The term $$-x^{1001}$$ only contains $$x$$ raised to the power of 1001. Since $$50 < 1001$$, this term does not contribute to the coefficient of $$x^{50}$$.
Therefore, we only need to find the coefficient of $$x^{50}$$ in $$(1+x)^{1001}$$.
According to the binomial theorem, the general term in the expansion of $$(a+b)^n$$ is $$\binom{n}{k} a^{n-k} b^k$$. For $$(1+x)^n$$, the general term is $$\binom{n}{k} 1^{n-k} x^k = \binom{n}{k} x^k$$.
In our case, $$n=1001$$. We are looking for the coefficient of $$x^{50}$$, so we set $$k=50$$.
The coefficient of $$x^{50}$$ in $$(1+x)^{1001}$$ is $$\binom{1001}{50}$$.
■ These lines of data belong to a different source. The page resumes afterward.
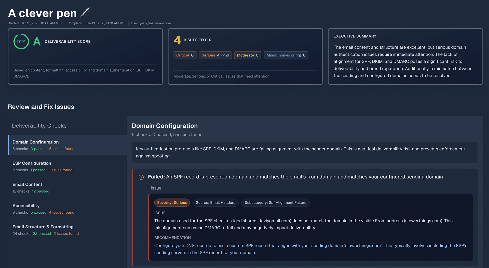
Task: Expand the Email Structure & Formatting section
Action: point(43,227)
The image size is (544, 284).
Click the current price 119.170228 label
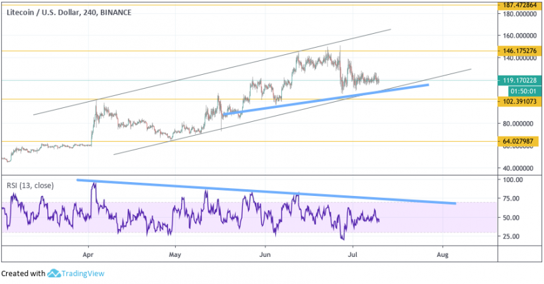click(519, 80)
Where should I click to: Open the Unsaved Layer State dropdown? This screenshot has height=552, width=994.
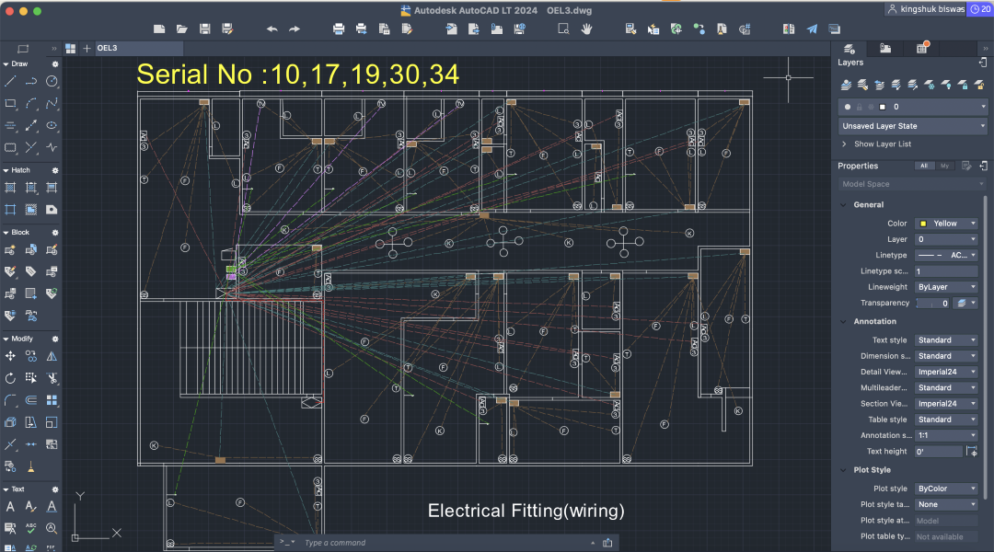coord(912,126)
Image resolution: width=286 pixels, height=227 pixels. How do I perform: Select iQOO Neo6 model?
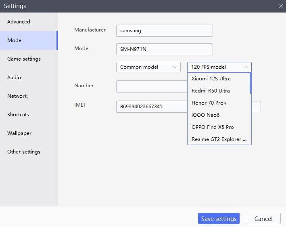tap(205, 115)
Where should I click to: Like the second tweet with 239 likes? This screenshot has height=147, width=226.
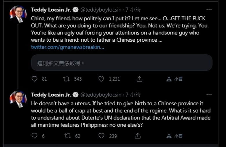click(101, 136)
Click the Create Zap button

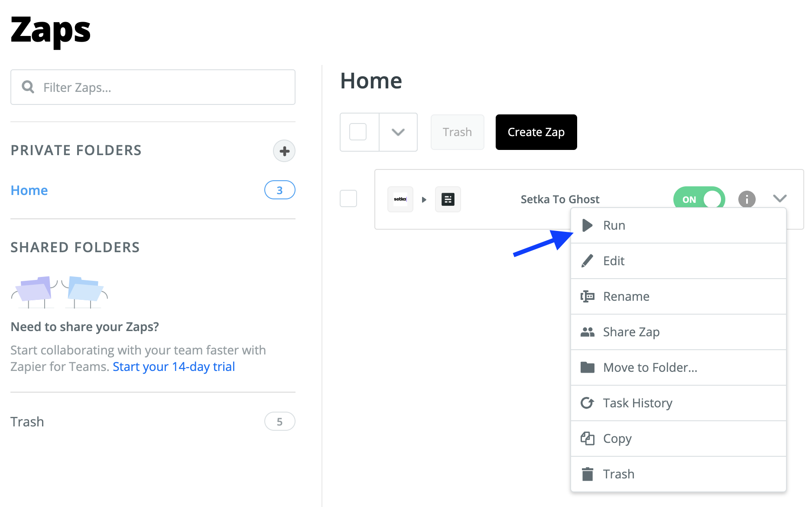pyautogui.click(x=536, y=132)
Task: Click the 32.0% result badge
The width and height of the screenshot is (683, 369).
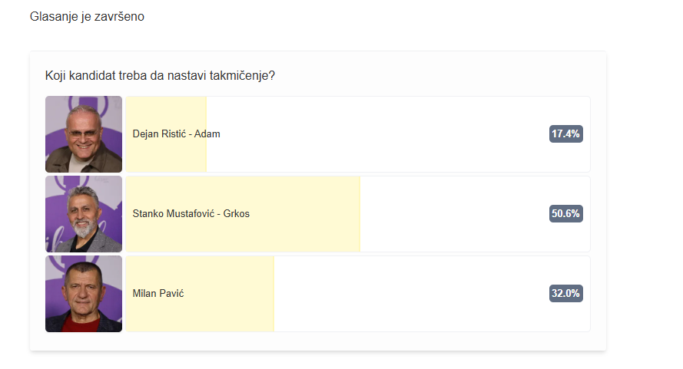Action: pyautogui.click(x=565, y=294)
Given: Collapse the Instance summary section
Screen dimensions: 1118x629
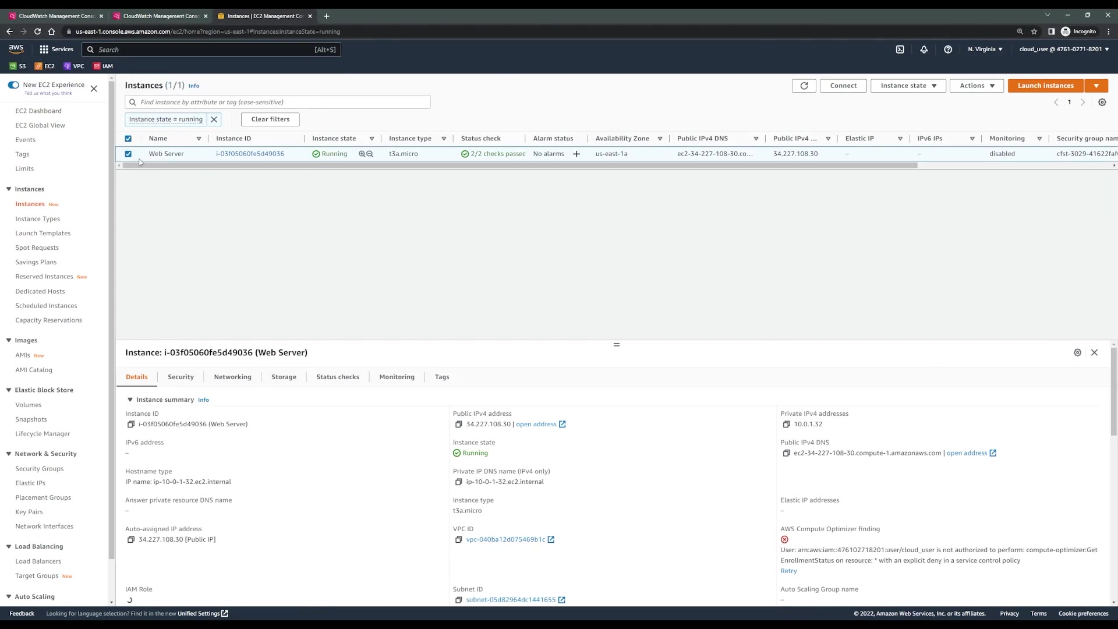Looking at the screenshot, I should pos(130,400).
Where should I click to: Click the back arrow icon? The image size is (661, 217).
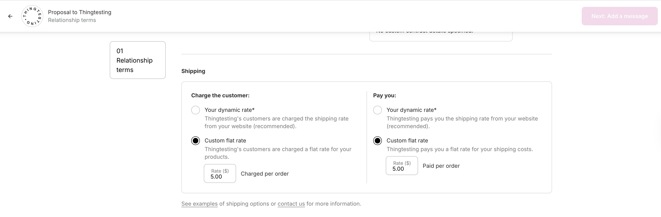(x=10, y=16)
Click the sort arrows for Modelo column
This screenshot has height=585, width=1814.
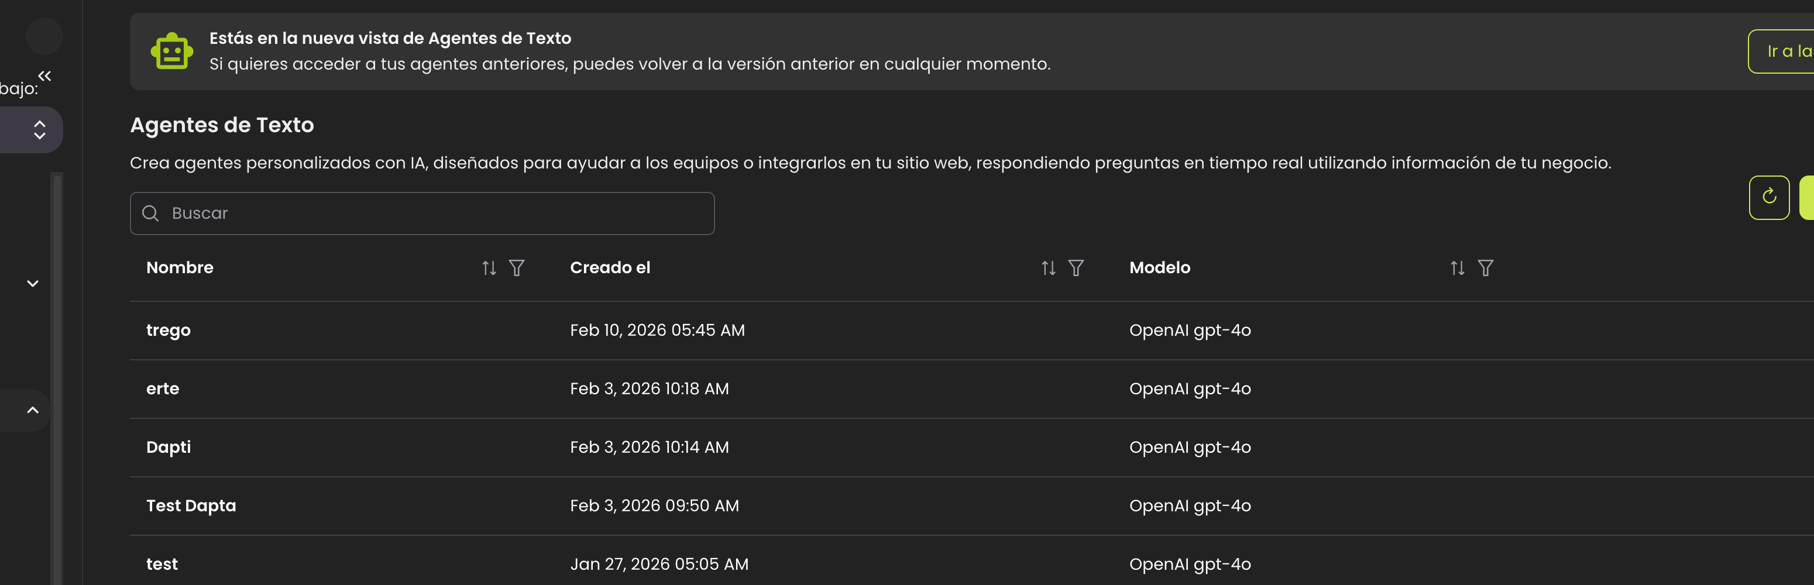[1457, 268]
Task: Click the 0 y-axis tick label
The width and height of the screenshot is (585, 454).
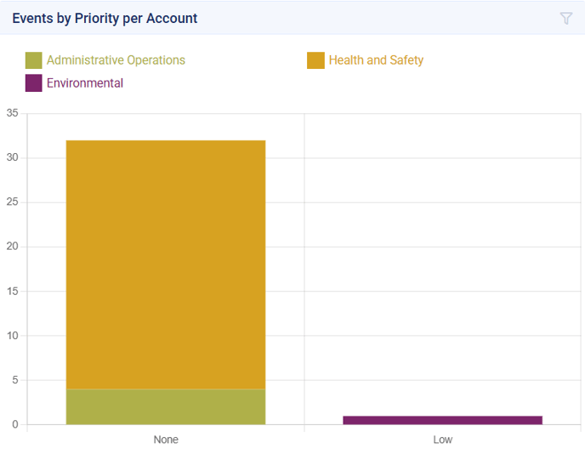Action: [x=15, y=424]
**step5** Expressing the Binomial Coefficient

The binomial coefficient $$\binom{n}{k}$$ is defined as $$\frac{n!}{k!(n-k)!}$$.
Using this definition for $$\binom{1001}{50}$$, we have:
$$n = 1001$$
$$k = 50$$
So, the coefficient is:
$$\frac{1001!}{50!(1001-50)!} = \frac{1001!}{50!951!}$$

**step6** Comparing with Options

Let's compare our result with the given options:
A. $$\displaystyle \frac{(1000)!}{(49)! (951)!}$$
B. $$\displaystyle \frac{(1001)!}{(51)! (950)!}$$
C. $$\displaystyle \frac{(1000)!}{(50)! (950)!}$$
D. $$\displaystyle \frac{(1001)!}{(50)! (951)!}$$
Our calculated coefficient matches option D.